- [What is required]:
Where does the string "agent" occur in the records below? Copy every line that holds it.

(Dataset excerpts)
--- --- ---
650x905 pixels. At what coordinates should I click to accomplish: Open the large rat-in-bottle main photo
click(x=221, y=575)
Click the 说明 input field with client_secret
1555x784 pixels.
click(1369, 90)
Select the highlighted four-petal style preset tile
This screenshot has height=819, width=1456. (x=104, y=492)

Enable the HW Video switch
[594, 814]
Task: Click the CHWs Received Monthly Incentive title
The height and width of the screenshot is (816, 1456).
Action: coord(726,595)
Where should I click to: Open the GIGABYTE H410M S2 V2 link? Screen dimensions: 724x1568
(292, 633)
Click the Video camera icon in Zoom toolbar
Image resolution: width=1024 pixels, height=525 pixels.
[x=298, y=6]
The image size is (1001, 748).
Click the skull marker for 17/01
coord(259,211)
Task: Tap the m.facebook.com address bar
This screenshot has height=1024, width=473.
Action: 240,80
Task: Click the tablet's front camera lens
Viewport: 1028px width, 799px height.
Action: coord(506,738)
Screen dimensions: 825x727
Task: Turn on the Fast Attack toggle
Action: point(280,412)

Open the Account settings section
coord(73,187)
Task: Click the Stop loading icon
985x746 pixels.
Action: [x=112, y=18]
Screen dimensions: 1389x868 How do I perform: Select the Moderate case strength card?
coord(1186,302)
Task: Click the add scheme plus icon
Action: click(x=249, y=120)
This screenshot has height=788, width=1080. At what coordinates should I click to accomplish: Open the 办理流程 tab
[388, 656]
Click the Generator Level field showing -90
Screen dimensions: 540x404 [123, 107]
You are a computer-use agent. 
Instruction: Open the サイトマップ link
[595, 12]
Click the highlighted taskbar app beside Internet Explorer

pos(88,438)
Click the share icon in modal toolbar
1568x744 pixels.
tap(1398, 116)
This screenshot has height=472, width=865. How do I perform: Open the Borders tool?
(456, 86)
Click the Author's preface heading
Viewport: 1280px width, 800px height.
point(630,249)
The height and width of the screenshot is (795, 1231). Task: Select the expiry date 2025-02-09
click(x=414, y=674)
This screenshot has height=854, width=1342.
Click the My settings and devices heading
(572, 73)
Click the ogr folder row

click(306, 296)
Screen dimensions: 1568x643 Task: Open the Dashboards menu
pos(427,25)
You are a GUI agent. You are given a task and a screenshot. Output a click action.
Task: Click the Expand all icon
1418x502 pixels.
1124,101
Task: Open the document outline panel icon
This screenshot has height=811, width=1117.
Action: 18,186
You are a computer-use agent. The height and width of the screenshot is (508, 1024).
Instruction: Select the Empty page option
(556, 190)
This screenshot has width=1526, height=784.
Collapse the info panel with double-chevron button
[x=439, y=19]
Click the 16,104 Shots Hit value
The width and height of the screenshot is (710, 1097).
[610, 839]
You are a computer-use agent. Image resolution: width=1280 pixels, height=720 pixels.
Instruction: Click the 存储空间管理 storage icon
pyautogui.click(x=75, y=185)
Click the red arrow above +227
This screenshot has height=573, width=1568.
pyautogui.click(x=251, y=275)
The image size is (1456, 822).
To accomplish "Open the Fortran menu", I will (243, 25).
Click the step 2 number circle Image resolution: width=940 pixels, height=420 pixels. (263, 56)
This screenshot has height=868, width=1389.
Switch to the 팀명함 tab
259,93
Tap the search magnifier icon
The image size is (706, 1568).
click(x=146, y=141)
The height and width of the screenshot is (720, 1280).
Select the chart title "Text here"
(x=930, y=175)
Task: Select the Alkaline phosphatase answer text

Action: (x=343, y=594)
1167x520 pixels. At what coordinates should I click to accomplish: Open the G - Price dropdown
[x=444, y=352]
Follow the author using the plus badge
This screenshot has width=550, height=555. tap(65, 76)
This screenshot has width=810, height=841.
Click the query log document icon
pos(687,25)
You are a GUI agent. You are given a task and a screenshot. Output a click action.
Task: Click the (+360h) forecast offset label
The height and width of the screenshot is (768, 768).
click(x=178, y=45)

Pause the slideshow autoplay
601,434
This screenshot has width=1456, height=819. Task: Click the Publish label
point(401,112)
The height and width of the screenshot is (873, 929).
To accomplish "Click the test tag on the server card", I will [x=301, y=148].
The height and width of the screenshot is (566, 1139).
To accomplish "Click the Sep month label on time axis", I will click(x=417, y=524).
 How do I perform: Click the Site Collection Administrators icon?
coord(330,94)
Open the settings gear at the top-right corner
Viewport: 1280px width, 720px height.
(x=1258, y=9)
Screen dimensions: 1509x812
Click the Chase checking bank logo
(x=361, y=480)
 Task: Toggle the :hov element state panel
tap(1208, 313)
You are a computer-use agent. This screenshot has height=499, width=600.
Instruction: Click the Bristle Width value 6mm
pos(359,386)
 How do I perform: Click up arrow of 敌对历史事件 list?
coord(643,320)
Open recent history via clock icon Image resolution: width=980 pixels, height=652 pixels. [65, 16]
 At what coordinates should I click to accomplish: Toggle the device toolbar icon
--- --- ---
- [Problem solution]:
You are a computer-use agent. 
You are a GUI agent. You are given a task and a screenshot. Output a click action.
You are a computer-use agent. The height and width of the screenshot is (508, 1024).
You are a computer-use agent. Image resolution: width=1280 pixels, height=720 pixels.
You are a GUI agent. You are given a task and a screenshot. Output a click action.
You are a computer-use agent. This screenshot has height=499, width=600.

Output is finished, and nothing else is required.